Yes, but I guess I messed up with the mail address I used in my commits. I will rewrite them and it should be good.
raising it up
@upils ping on rewriting the commit emails.
Hey @smatvienko-tb @twmb @brycefisher . Sorry for this long hiatus. I fixed the commit author and started to apply the changes suggested by @smatvienko-tb . I need to add test cases but let me know if this is what you had in mind.
I left two comments. Overall I'd like to suggest to change this PR so that regex strings are recognized if the input is wrapped into two slashes (see my other PR comment).
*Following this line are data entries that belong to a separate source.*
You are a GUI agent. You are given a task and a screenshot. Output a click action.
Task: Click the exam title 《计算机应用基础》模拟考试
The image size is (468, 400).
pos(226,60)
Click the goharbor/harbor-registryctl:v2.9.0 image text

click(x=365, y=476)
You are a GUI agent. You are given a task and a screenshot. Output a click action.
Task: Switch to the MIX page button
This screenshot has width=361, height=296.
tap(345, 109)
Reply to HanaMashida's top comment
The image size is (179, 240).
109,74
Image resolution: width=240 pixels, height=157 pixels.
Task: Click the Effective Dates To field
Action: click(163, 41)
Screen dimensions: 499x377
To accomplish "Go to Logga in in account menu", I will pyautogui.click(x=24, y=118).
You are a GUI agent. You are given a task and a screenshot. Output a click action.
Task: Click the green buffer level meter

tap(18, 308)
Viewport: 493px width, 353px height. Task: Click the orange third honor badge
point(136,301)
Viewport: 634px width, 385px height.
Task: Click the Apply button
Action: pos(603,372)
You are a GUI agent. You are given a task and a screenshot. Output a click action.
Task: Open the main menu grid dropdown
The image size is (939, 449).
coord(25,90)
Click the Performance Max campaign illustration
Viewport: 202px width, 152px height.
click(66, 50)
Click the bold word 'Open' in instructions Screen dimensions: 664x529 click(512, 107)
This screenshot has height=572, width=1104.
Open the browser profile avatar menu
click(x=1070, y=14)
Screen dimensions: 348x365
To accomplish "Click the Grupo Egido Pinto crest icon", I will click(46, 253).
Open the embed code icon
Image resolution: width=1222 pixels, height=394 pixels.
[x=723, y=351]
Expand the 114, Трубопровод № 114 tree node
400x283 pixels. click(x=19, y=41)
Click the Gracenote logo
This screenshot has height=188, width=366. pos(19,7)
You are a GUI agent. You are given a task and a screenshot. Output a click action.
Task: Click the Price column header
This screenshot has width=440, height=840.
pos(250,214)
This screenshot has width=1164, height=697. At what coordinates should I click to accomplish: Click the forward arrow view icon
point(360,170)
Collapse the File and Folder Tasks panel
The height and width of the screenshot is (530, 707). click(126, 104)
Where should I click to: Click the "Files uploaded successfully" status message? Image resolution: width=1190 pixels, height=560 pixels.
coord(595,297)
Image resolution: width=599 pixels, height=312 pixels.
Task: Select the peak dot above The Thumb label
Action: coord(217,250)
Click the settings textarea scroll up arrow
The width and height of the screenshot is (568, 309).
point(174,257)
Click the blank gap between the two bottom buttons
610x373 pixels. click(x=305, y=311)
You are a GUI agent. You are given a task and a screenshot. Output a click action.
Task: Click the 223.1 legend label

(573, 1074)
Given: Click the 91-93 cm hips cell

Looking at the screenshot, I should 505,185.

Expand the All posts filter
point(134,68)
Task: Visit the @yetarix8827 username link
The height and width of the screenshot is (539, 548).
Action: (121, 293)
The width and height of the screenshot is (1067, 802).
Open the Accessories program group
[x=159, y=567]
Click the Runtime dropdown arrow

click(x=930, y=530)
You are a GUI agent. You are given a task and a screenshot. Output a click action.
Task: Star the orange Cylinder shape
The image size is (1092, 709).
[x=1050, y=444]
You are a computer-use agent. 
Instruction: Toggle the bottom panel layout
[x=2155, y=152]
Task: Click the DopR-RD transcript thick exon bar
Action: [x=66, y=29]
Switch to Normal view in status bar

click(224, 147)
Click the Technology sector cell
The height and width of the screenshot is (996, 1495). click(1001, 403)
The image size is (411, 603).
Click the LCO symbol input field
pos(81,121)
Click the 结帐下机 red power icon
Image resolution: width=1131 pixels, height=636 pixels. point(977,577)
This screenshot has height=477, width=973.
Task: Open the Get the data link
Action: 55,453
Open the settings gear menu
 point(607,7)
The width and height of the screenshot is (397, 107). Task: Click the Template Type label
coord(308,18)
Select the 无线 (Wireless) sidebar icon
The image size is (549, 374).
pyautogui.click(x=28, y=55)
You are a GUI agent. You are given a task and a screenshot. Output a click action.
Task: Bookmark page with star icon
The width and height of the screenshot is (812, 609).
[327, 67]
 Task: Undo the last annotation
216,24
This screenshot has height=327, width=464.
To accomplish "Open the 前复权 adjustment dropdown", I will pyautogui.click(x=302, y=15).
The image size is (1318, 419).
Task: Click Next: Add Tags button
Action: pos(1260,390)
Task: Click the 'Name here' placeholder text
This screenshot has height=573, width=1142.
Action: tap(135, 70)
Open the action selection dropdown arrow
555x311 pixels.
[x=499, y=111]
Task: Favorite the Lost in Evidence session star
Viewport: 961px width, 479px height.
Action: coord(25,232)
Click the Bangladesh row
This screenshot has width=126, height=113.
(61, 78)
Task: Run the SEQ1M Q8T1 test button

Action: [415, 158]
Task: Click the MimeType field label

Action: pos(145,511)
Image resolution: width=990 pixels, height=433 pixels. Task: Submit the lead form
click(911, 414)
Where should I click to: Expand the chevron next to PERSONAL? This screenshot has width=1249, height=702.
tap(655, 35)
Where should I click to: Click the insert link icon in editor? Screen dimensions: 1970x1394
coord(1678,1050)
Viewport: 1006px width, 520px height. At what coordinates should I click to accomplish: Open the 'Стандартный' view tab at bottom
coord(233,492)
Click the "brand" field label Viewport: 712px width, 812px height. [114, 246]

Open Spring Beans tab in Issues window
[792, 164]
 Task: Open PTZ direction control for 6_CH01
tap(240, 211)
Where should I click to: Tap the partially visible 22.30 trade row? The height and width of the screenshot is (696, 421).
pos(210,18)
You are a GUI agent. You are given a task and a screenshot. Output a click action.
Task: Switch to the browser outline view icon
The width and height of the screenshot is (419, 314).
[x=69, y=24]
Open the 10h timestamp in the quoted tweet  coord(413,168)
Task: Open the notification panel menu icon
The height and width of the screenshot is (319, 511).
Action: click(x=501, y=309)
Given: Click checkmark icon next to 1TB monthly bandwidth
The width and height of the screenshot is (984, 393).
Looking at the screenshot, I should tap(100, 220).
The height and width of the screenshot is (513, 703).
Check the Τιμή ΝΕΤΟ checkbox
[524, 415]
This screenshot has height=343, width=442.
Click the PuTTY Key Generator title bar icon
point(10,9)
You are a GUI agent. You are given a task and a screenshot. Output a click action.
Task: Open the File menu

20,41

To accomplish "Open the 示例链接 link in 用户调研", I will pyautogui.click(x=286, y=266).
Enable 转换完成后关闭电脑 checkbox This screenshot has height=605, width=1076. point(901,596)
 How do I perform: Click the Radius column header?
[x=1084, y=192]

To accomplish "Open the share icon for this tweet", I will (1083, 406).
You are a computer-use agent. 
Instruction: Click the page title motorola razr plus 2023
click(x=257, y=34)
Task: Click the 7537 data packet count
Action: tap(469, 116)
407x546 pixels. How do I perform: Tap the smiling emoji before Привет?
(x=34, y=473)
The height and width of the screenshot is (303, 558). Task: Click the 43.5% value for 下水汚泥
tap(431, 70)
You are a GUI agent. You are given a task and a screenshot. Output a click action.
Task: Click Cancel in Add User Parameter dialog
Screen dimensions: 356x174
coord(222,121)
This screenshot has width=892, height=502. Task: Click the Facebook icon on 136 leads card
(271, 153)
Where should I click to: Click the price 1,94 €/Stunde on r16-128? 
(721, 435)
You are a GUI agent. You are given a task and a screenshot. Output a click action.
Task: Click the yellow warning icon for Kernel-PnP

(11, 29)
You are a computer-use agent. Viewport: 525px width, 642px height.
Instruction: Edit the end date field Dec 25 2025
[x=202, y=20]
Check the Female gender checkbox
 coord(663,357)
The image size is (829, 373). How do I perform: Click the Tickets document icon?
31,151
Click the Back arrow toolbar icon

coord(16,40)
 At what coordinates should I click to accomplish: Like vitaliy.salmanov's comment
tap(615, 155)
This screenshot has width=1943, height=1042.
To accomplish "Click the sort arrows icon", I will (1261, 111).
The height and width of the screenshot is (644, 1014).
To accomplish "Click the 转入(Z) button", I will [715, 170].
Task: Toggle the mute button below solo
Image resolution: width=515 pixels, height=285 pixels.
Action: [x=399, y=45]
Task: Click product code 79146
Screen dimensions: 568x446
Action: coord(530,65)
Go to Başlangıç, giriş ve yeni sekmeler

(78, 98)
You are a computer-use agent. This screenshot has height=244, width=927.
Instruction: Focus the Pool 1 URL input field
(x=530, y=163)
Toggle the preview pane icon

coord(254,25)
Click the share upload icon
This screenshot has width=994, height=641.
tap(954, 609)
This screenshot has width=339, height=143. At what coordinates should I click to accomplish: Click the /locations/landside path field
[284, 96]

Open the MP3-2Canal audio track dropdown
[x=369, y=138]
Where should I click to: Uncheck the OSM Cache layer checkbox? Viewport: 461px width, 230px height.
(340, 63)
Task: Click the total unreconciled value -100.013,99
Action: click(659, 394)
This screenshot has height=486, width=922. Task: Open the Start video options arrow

We can implement a custom type RegexpOrLiteral
which implements the Stringer method and has a custom Unmarshaler, so that you can provide mappings like this:
mappings:
- topicName: normal-exact-match
keyProtoType: "foo"
- topicName: /some-topic-prefix-matc.*/
keyProtoType: "bar"
You can do so by creating a type such as:
type RegexpOrLiteral struct {
literal string
*regexp.Regexp
}
func (r *RegexpOrLiteral) String() string {
if r.literal != "" {
return r.literal
}
if r.Regexp != nil {
return r.Regexp.String()
}
return ""
}
// UnmarshalText unmarshals json into a regexp.Regexp
func (r *RegexpOrLiteral) UnmarshalText(b []byte) error {
regex, err := compileRegex(string(b))
if err == nil {
r.Regexp = regex
}
r.literal = string(b)
return nil
}
// MarshalText marshals regexp.Regexp as string
func (r *RegexpOrLiteral) MarshalText() ([]byte, error) {
if r.Regexp != nil {
return []byte(r.Regexp.String()), nil
}
return []byte(r.literal), nil
}
Additionally koanf (our config management lib) needs to be configured so that it will try the TextUnmarshalling, by adding the mapstructure.TextUnmarshallerHookFunc(),
option here: https://github.com/redpanda-data/console/blob/94ef19bcb9c8202040b3f8bf93ee1ead4fe94ae8/backend/pkg/config/config.go#L133
The compileRegex
method already exists here and checks for the wrapped slashes: https://github.com/redpanda-data/console/blob/94ef19bcb9c8202040b3f8bf93ee1ead4fe94ae8/backend/pkg/config/util_regex.go#L19-L36 . By doing so you have the best of both worlds:
- Ability to provide regexes while being backwards compatible (a single string can be provided for the topic name)
- Regexes are compiled at unmarshal time so that we error early and users should clearly know whether regex is used or not
What do you think @upils @smatvienko-tb ?
Hi @upils and @weeco! Thanks so much for all the hardwork on implementing and reviewing this feature so far. Is there anything I can do to help push this feature over the line?
@brycefisher if you'd like to take this on, would you be able to fork and address suggestions from @weeco just above?
Yes! Happy to put the finishing touches on this.
@upils @smatvienko-tb @brycefisher ping
We'll move this to unscheduled on our side, but please ping once y'all are able to uptake this and we can re-review.
This should be addressed now via #1291.